Gilbert and Queenie’s relationship ends at this time because the war ends. Gilbert is sent home to Jamaica, where he eventually meets Hortense and later brings her to London. Queenie, meanwhile, buries Arthur and moves back to the city.

After Queenie returns to London, she realizes that neighborhood women are being reunited with their husbands as they return from the war. However, she has heard nothing from her husband. She has received no letters from Bernard and no notifications from the military. Most other men have either returned home or their wives have received news that they are dead. Queenie loses all hope of hearing from Bernard; she believes he has someone been lost in action and no one has noticed. She must get on with her life, and she must find a way to make a living. She is staying in her husband’s city home, which has many empty rooms, although it is in bad need of repair. She decides to rent out her spare rooms.

Gilbert has just returned to London and has not been able to find anyone who will rent him a place to stay. Then he remembers the city address on the piece of paper that Arthur had once given him. There he finds Queenie again. She not only remembers him but invites him to live in her big house. It is to Queenie’s house that Hortense will soon come.
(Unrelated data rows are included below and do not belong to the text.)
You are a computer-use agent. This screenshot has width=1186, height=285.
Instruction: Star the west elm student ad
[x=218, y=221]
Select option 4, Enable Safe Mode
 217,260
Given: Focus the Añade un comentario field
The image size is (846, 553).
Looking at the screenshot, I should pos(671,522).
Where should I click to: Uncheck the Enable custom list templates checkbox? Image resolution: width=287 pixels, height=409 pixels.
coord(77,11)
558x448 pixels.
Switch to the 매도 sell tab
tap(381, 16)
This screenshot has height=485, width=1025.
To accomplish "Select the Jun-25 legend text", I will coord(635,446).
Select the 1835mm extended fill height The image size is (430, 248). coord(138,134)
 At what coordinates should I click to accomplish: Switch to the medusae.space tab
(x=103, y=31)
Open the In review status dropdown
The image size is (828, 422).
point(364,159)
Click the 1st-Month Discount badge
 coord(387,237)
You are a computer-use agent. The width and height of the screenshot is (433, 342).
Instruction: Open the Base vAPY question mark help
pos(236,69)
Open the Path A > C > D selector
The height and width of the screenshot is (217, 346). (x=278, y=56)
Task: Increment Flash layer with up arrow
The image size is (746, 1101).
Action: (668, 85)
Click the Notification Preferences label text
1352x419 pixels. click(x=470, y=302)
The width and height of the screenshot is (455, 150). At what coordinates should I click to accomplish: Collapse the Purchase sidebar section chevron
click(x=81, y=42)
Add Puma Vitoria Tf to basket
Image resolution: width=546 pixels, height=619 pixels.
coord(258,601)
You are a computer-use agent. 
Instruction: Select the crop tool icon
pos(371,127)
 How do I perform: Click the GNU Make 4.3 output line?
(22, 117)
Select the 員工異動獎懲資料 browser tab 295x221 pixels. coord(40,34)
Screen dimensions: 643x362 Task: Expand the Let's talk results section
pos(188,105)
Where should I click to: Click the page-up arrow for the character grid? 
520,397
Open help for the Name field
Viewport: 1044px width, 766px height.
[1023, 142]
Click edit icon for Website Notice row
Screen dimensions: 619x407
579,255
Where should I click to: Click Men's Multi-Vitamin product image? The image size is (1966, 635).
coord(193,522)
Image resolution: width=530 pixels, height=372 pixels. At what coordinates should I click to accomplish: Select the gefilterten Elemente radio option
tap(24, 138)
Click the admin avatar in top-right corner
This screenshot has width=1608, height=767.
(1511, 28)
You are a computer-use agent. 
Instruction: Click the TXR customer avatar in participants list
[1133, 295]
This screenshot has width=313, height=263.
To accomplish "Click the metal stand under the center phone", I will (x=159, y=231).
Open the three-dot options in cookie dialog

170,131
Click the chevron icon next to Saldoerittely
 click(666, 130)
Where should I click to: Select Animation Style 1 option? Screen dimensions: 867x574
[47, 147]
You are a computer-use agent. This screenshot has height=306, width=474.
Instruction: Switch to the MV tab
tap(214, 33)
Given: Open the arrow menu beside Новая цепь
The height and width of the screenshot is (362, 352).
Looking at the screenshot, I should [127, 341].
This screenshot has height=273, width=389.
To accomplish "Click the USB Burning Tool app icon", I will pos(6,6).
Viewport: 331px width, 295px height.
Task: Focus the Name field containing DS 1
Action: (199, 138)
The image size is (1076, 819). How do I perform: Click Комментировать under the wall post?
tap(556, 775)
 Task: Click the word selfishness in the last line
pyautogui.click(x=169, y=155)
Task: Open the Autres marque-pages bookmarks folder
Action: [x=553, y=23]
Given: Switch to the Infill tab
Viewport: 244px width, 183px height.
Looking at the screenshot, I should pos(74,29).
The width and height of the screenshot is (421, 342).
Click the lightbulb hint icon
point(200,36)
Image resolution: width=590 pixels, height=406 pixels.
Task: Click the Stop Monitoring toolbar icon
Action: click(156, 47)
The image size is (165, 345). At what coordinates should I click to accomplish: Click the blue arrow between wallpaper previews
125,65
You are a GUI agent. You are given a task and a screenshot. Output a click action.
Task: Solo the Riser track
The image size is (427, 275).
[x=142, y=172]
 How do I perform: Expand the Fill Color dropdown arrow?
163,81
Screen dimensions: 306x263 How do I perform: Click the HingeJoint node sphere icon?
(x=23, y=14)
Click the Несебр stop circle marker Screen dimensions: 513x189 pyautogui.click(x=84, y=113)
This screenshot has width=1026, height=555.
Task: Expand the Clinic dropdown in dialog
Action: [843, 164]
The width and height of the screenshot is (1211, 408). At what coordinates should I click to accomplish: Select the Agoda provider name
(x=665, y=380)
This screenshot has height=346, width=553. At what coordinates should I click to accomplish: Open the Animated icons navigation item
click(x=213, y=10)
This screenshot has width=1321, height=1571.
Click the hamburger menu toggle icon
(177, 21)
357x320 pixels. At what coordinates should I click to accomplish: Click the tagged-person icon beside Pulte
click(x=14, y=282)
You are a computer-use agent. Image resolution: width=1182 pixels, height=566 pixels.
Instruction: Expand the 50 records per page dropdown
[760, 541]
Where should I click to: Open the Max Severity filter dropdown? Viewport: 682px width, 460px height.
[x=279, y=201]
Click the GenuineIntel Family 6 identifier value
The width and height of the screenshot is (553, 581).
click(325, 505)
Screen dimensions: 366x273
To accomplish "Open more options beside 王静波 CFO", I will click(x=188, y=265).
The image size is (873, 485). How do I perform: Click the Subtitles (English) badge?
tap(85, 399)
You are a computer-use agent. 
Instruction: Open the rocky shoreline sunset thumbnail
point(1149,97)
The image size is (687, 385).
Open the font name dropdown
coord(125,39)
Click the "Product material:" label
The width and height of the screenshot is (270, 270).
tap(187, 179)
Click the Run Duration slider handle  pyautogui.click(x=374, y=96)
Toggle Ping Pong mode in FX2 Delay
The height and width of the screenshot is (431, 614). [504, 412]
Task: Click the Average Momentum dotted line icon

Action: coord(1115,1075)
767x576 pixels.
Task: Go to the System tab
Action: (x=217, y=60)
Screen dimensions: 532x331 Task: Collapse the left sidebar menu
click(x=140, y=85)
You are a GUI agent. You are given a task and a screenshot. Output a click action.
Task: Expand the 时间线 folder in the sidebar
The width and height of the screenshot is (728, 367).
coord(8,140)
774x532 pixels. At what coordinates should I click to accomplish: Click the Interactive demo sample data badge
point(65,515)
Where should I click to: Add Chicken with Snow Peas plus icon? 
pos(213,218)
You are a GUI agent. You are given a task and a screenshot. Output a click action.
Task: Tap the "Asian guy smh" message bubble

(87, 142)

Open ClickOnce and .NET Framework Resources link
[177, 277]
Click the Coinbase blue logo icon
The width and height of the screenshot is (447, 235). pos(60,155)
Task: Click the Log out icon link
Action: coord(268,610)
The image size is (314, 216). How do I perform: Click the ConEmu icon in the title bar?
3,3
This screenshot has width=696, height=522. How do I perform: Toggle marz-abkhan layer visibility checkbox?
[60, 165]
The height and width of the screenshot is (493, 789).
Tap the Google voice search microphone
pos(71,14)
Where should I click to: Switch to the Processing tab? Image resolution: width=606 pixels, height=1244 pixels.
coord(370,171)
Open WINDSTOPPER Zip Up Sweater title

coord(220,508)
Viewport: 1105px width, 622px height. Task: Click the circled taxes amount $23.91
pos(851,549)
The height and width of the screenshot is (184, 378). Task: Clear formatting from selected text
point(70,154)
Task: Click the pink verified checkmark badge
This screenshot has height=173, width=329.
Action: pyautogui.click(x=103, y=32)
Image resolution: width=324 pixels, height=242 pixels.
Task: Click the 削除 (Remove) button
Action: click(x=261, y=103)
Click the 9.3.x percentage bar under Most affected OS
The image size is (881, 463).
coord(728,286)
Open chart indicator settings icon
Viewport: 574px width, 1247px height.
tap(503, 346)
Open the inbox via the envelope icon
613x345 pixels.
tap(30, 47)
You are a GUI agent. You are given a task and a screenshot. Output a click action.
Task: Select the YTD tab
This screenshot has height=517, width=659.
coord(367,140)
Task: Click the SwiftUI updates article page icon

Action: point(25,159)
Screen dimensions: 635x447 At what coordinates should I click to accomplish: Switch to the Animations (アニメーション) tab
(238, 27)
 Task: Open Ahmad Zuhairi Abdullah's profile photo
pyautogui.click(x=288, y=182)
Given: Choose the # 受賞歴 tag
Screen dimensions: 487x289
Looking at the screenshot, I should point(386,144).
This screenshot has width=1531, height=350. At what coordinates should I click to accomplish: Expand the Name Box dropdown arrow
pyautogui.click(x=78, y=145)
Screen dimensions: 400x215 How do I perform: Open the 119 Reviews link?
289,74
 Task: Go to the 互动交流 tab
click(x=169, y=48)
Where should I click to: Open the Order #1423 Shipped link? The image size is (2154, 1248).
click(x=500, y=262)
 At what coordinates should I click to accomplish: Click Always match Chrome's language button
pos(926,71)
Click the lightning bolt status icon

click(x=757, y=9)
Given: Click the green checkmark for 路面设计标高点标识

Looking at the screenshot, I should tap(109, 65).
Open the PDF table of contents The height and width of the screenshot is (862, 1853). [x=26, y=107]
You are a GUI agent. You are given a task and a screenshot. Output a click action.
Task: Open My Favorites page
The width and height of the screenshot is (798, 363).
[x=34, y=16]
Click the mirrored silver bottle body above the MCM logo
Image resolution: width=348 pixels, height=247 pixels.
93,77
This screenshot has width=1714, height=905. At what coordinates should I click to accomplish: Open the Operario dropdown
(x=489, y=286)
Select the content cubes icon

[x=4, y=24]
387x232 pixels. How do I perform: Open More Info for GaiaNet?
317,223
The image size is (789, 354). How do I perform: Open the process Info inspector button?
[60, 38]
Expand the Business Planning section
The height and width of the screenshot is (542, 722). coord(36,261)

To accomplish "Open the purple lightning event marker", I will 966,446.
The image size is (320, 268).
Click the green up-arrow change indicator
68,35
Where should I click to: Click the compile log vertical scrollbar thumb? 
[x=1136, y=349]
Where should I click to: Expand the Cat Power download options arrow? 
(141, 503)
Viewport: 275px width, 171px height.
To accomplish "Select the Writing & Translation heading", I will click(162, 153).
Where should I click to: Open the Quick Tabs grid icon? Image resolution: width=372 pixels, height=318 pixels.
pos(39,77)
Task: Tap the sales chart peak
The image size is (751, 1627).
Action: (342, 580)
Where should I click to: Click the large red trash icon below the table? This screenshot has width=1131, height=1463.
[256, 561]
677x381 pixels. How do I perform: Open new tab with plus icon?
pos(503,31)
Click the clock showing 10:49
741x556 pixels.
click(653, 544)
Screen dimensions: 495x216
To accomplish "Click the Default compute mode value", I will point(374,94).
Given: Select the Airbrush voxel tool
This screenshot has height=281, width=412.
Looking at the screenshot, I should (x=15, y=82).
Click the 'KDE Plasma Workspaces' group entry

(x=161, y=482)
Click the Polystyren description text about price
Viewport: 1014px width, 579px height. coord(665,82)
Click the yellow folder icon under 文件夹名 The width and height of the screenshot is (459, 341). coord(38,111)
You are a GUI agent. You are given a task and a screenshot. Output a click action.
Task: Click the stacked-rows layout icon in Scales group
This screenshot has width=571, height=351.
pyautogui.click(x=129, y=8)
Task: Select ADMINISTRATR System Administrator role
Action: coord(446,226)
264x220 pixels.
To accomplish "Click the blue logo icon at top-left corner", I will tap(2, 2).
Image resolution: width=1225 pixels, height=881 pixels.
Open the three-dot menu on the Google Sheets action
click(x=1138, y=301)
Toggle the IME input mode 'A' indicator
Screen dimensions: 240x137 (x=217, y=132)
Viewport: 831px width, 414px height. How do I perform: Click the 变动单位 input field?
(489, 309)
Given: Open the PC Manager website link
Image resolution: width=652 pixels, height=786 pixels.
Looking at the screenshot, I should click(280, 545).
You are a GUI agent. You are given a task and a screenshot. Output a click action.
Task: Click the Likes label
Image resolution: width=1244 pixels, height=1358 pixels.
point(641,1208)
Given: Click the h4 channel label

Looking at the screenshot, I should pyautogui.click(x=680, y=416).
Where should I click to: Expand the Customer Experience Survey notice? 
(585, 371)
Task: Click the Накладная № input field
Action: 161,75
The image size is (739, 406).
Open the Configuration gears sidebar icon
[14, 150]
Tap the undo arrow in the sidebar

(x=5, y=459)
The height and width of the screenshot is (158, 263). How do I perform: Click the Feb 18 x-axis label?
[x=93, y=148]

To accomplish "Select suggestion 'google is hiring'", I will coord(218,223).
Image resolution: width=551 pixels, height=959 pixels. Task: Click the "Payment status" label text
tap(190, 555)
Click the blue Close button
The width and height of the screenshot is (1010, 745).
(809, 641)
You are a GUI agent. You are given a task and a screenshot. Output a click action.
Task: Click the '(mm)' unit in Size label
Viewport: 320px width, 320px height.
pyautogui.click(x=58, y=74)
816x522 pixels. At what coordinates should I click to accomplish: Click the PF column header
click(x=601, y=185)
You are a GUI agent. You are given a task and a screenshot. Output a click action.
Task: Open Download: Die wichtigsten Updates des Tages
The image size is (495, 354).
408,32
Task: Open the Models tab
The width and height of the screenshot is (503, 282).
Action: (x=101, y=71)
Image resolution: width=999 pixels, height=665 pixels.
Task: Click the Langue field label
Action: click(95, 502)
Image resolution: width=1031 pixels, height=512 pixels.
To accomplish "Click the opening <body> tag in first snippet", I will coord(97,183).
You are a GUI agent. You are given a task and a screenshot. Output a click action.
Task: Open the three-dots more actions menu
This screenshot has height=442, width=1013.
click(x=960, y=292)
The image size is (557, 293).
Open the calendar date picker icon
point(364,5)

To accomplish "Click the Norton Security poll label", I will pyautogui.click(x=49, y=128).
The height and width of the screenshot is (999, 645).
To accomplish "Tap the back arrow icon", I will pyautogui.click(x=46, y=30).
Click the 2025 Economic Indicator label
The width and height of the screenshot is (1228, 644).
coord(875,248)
Two years after the war is over, Bernard returns home. At the end of the war, he was imprisoned under suspicion that he was plotting against his superiors. These charges were untrue, but nonetheless he was forced to spend some time in jail. When he is released, one of his buddies takes him to a prostitute to celebrate. Bernard gets an infection from the prostitute, and he thinks he has syphilis. Now he is burdened with horrendous memories of war in addition to believing he is now going to die or go crazy from syphilis. Bernard returns to England but does not go home; he travels in the countryside for a while until he gets sick. He believes this illness is the first sign of his impending death from syphilis. A doctor hears his story and tells him that he has no signs of the dreaded disease—he merely has the flu. Bernard regains his desire to live and goes to find Queenie.

While Bernard is gone, Queenie has an affair with a Jamaican man and is now pregnant with his child. The man, Michael Roberts, is Hortense’s cousin. In fact, Michael’s family raised Hortense, and as a young girl she thought she was in love with him. It was when Hortense learned that Michael was missing in action that she decided to come to England to search for him.

When Bernard comes home, he finds that Queenie is renting out parts of the house to black people. Bernard, who is extremely prejudiced, is furious. He and Gilbert get into a fight, which Queenie tries to stop. In the midst of all this tension, Queenie begins labor. No one had known she was pregnant because she tightly bound herself so it would not show. There is no time to call a doctor, so Hortense must deliver the baby—and the child is black. Hortense at first believes it might be Gilbert’s child. Queenie and Gilbert quickly deny this. Gilbert reminds Hortense that he has only been back in England for seven months.

In the end, Queenie decides that it would not be right for the child to be raised by two white parents, so she asks Hortense and Bernard to take the baby with them after they find a house in which they can live. Hortense is never told that the baby’s father is her cousin Michael. At the end of the story, Gilbert and Hortense find a home of their own.